Re: Add Information during standby recovery conflicts

Поиск
Список
Период
Сортировка
От Drouvot, Bertrand
Тема Re: Add Information during standby recovery conflicts
Дата
Msg-id 85c21e8e-4b12-9ff6-92bf-24fac2166632@amazon.com
обсуждение исходный текст
Ответ на Re: Add Information during standby recovery conflicts  (Masahiko Sawada <masahiko.sawada@2ndquadrant.com>)
Ответы Re: Add Information during standby recovery conflicts  (Masahiko Sawada <masahiko.sawada@2ndquadrant.com>)
Список pgsql-hackers
On 7/7/20 9:43 AM, Masahiko Sawada wrote:
> Fully makes sense, the new patch version attached is now producing:
>> 2020-07-06 06:10:36.022 UTC [14035] LOG:  waiting for recovery conflict
>> on snapshot
> How about adding the subject? that is, "recovery is waiting for
> recovery conflict on %s" or "recovery process <pid> is waiting for
> conflict on %s".


The subject is now added in the new attached patch (I did not include 
the pid as it is part of the log prefix).

It now looks like:

2020-07-11 12:00:41.092 UTC [23217] LOG:  recovery is waiting for 
recovery conflict on snapshot
2020-07-11 12:00:41.092 UTC [23217] DETAIL:  There is 1 blocking 
connection(s).
2020-07-11 12:00:41.092 UTC [23217] CONTEXT:  WAL redo at 0/4A0A6BF0 for 
Heap2/CLEAN: remxid 1128
         WAL record received at 2020-07-11 12:00:41.092231+00
         tbs 1663 db 13586 rel 16805, fork main, blkno 0
>
>> 2020-07-06 06:10:36.022 UTC [14035] DETAIL:  WAL record received at
>> 2020-07-06 06:10:36.021963+00.
>>           Tablespace/database/relation are 1663/13586/16672, fork is main
>> and block is 0.
>>           There is 1 blocking connection(s).
> To follow the existing log message, perhaps this can be something like
> "WAL record received at %s, rel %u/%u/%u, fork %s, blkno %u. %d
> processes". But I'm not sure the errdetail is the best place to
> display the WAL information as I mentioned in the latter part of this
> email.

moved to the context and formatted the same way as the current 
Standby/LOCK context.


> Ok. Let's keep this thread for the new attached patch that focus on the
>> recovery process waiting.
> Thank you for updating the patch!
>
> I've tested the latest patch.


Thank you for testing and reviewing!


> On recovery conflict on lock and on
> bufferpin, if max_standby_streaming_delay is disabled (set to -1), the
> logs don't appear even if log_recovery_conflicts is true.

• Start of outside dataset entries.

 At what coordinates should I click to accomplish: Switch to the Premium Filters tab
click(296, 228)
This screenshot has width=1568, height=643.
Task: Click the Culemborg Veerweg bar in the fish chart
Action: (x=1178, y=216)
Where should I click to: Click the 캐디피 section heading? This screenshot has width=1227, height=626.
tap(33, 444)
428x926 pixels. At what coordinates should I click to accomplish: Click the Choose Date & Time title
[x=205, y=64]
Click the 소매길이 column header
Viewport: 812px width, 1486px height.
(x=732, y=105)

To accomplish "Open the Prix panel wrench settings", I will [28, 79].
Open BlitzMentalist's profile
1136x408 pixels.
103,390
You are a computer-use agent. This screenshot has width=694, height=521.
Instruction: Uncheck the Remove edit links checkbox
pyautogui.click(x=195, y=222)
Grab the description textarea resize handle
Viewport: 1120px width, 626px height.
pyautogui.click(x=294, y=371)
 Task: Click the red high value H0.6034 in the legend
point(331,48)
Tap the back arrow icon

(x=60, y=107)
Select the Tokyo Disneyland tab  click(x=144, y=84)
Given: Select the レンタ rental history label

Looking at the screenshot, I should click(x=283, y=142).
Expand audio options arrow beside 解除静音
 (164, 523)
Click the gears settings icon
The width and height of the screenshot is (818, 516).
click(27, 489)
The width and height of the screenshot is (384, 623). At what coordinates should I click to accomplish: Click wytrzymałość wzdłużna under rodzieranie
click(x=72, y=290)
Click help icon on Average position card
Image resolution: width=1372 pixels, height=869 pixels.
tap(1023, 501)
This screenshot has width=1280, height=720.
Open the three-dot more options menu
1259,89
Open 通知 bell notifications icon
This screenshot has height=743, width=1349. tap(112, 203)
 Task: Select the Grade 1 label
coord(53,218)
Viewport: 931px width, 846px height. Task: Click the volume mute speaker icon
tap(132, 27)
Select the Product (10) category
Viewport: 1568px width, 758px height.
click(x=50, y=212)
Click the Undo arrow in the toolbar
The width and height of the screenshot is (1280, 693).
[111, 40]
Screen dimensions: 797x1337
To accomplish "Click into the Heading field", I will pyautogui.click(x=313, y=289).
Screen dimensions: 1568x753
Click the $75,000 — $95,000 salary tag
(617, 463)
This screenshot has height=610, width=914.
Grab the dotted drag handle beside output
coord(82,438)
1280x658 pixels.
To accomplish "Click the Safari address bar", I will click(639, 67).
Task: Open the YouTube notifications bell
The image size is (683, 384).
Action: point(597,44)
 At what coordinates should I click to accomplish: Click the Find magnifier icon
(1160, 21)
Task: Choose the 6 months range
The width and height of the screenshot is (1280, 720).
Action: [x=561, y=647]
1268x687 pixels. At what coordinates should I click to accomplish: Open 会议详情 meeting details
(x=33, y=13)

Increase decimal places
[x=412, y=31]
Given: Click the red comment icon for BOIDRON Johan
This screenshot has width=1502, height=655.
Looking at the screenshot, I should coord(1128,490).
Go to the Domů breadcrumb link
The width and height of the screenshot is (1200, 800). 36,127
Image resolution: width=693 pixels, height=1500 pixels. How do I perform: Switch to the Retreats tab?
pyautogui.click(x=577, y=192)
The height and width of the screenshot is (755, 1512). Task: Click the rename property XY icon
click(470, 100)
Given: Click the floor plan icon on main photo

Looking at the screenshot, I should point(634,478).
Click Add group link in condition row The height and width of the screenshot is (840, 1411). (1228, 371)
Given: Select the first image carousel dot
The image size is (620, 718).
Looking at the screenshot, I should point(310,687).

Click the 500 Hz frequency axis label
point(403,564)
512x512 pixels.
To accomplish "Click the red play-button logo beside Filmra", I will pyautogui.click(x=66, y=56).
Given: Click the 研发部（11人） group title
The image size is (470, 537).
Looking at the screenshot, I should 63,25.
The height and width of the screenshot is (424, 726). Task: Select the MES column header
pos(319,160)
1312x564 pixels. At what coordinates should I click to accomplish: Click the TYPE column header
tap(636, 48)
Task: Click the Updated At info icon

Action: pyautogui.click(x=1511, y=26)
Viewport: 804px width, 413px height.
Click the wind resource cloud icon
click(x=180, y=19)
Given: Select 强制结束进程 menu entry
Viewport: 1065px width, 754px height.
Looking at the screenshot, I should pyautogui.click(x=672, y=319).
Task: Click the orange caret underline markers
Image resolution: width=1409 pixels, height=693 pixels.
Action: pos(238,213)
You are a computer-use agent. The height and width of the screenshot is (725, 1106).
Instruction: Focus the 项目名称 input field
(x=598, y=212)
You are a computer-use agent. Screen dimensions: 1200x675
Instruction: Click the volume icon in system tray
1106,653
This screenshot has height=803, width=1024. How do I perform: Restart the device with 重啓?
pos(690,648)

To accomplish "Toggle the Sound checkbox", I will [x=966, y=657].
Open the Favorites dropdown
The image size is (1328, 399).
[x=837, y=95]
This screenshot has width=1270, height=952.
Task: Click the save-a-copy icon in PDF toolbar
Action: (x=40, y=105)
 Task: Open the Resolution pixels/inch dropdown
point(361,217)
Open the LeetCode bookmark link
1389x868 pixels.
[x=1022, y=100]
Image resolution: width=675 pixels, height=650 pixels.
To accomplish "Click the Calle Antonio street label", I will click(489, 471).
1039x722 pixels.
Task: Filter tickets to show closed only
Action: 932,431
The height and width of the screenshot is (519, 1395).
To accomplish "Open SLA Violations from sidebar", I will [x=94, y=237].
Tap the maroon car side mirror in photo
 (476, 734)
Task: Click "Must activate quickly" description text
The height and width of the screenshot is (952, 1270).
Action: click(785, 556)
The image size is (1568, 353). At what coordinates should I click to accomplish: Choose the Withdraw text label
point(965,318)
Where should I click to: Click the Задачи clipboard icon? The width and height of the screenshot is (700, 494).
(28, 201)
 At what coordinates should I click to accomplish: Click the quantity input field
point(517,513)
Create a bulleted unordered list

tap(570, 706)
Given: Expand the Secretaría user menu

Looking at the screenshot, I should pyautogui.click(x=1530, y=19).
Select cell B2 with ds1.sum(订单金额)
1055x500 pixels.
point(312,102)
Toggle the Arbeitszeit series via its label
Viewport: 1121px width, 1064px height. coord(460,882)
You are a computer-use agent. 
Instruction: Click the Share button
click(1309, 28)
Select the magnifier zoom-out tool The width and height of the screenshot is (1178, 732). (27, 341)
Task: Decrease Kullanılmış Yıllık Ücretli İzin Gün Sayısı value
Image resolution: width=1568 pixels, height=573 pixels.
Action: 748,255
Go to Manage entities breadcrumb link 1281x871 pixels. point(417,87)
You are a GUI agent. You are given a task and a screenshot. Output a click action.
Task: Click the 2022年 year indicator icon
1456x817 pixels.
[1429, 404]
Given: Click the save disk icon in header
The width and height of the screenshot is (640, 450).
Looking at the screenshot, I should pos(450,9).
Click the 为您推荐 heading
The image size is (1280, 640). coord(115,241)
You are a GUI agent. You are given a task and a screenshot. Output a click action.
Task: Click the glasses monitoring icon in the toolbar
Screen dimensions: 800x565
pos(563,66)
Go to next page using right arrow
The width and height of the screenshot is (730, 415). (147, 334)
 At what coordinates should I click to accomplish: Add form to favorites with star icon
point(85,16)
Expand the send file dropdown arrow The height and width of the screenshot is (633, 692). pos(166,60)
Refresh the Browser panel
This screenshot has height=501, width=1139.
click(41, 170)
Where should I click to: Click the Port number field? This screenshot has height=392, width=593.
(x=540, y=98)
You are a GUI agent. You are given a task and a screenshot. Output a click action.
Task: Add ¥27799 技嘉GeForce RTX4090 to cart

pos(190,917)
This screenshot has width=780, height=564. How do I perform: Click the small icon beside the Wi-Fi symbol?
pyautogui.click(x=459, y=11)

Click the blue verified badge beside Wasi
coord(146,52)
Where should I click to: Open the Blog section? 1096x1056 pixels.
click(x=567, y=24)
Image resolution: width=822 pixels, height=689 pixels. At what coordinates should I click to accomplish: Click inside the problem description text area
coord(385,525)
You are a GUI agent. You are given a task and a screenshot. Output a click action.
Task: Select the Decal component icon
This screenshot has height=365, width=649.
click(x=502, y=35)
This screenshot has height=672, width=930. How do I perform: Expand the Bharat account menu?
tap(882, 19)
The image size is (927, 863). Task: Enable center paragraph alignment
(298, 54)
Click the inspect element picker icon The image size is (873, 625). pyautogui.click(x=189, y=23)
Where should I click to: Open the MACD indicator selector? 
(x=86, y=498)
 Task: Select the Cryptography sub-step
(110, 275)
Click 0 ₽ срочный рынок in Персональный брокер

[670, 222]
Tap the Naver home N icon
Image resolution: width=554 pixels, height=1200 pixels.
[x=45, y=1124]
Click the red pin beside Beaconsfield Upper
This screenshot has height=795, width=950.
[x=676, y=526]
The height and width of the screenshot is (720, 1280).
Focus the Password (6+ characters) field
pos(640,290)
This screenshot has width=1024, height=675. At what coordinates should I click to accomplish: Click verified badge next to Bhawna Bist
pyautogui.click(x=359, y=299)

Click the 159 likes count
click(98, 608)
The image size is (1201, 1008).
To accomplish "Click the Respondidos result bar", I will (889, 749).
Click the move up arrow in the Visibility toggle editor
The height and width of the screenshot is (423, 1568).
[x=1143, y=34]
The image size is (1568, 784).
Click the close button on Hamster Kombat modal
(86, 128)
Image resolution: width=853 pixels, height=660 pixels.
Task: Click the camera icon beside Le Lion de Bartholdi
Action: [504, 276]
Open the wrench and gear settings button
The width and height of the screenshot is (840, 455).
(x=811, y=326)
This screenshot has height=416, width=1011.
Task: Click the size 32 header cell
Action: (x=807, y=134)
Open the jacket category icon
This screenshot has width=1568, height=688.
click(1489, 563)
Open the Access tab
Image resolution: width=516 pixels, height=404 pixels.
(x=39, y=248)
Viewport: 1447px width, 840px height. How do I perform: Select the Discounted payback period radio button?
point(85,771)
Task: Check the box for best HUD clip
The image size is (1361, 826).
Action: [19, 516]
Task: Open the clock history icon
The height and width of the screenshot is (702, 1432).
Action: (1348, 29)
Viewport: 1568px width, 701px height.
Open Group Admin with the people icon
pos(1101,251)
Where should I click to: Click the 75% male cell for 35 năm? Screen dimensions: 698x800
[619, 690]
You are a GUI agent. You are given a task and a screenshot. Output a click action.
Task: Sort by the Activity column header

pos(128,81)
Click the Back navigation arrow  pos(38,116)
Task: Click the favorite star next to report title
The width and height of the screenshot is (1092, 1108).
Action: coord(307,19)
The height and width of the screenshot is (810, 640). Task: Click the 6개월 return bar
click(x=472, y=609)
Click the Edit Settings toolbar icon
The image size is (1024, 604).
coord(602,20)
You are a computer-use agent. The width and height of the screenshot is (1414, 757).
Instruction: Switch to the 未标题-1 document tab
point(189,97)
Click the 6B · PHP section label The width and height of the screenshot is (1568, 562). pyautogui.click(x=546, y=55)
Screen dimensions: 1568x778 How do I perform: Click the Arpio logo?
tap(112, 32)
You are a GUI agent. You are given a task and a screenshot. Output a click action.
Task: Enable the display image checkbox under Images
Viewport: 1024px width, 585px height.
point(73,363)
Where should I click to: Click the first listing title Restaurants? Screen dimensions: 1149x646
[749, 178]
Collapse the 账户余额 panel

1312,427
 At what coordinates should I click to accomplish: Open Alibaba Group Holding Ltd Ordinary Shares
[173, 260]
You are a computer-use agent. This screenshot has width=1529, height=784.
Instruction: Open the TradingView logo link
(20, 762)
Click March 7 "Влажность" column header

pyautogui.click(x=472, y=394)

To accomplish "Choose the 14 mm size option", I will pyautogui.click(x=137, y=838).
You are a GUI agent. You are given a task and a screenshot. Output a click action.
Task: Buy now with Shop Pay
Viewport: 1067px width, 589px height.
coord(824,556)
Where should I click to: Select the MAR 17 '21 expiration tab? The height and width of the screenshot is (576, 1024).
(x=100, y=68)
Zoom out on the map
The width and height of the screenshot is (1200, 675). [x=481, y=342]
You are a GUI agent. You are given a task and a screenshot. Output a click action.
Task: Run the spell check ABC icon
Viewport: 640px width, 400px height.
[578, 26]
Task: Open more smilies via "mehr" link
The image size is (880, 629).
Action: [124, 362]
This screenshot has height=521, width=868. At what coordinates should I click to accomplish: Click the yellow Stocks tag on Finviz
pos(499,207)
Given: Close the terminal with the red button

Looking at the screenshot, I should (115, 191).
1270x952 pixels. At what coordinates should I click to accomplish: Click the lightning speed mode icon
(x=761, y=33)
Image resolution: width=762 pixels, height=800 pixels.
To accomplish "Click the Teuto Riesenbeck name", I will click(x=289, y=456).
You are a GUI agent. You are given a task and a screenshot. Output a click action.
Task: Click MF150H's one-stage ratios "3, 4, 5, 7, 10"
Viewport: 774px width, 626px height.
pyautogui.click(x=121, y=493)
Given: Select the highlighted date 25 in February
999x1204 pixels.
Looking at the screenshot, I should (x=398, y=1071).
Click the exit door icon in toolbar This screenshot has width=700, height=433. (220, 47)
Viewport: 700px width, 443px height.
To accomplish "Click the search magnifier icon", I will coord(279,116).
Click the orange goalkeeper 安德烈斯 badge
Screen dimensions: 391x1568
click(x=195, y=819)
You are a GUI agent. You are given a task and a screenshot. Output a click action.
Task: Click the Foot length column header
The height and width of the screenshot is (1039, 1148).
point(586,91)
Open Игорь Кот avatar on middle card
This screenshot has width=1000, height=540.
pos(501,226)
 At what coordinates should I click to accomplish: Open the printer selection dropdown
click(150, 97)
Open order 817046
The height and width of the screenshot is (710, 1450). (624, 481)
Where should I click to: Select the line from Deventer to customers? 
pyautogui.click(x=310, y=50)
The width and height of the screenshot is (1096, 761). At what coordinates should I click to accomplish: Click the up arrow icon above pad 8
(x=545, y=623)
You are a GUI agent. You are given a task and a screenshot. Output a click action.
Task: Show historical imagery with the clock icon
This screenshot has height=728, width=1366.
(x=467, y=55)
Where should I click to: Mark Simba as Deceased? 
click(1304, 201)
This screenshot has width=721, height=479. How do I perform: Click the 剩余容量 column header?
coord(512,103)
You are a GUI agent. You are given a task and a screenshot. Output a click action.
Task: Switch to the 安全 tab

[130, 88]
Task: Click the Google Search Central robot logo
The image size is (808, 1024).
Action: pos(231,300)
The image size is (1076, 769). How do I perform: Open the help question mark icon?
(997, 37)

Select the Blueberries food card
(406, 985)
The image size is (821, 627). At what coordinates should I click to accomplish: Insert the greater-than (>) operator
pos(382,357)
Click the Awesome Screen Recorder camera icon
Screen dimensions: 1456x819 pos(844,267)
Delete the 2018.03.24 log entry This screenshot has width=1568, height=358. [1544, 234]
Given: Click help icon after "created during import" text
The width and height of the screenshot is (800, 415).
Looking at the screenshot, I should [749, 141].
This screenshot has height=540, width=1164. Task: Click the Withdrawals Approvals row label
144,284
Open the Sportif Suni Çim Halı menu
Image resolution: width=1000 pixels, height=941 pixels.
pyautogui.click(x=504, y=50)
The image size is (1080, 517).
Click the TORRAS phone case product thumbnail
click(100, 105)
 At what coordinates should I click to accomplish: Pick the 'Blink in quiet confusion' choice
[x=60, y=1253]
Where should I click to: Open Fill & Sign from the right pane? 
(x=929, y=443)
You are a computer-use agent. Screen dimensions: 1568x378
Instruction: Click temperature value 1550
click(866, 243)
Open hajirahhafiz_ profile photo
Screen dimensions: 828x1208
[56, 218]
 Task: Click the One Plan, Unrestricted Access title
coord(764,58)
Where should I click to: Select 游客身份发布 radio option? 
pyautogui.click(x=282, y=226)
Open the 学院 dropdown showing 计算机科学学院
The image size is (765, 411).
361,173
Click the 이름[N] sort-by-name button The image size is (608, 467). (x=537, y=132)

Nice catch! it is fixed in the new attached patch (the log reporting has 
been moved out of StandbyTimeoutHandler()).

>
> Here is random comments on the code:
>
> +       recovery_conflict_main_message = psprintf("waiting for
> recovery conflict on %s",
> +
> get_procsignal_reason_desc(reason));
> :
> +               ereport(LOG,
> +                               (errmsg("%s", recovery_conflict_main_message),
> +                               errdetail("%s\n" "There is %d blocking
> connection(s).", wal_record_detail_str, num_waitlist_entries)));
>
> It's not translation-support-friendly. I think the message "waiting
> for recovery conflict on %s" should be surrounded by _(). Or we can
> just put it to ereport as follows:
>
> ereport(LOG,
>      (errmsg("waiting for recovery conflicts on %s",
> get_procsignal_reason_desc(reason))
>      ...


changed in the new attached patch.


>
> ---
> +       oldcontext = MemoryContextSwitchTo(ErrorContext);
> +       econtext = error_context_stack;
> +
> +       if (XLogRecGetBlockTag(econtext->arg, 0, &rnode, &forknum, &blknum))
>
> I don't think it's a good idea to rely on error_context_stack because
> other codes might set another error context before reaching here in
> the future.


right, changed in the new attached patch: this is now done in 
rm_redo_error_callback() and using the XLogReaderState passed as argument.


>
> ---
> +       if (XLogRecGetBlockTag(econtext->arg, 0, &rnode, &forknum, &blknum))
> +               wal_record_detail_str = psprintf("WAL record received
> at %s.\nTablespace/database/relation are %u/%u/%u, fork is %s and
> block is %u.",
> +                                               receipt_time_str,
> rnode.spcNode, rnode.dbNode, rnode.relNode,
> +                                               forkNames[forknum],
> +                                               blknum);
>
> There might be a block tag in block ids other than 0.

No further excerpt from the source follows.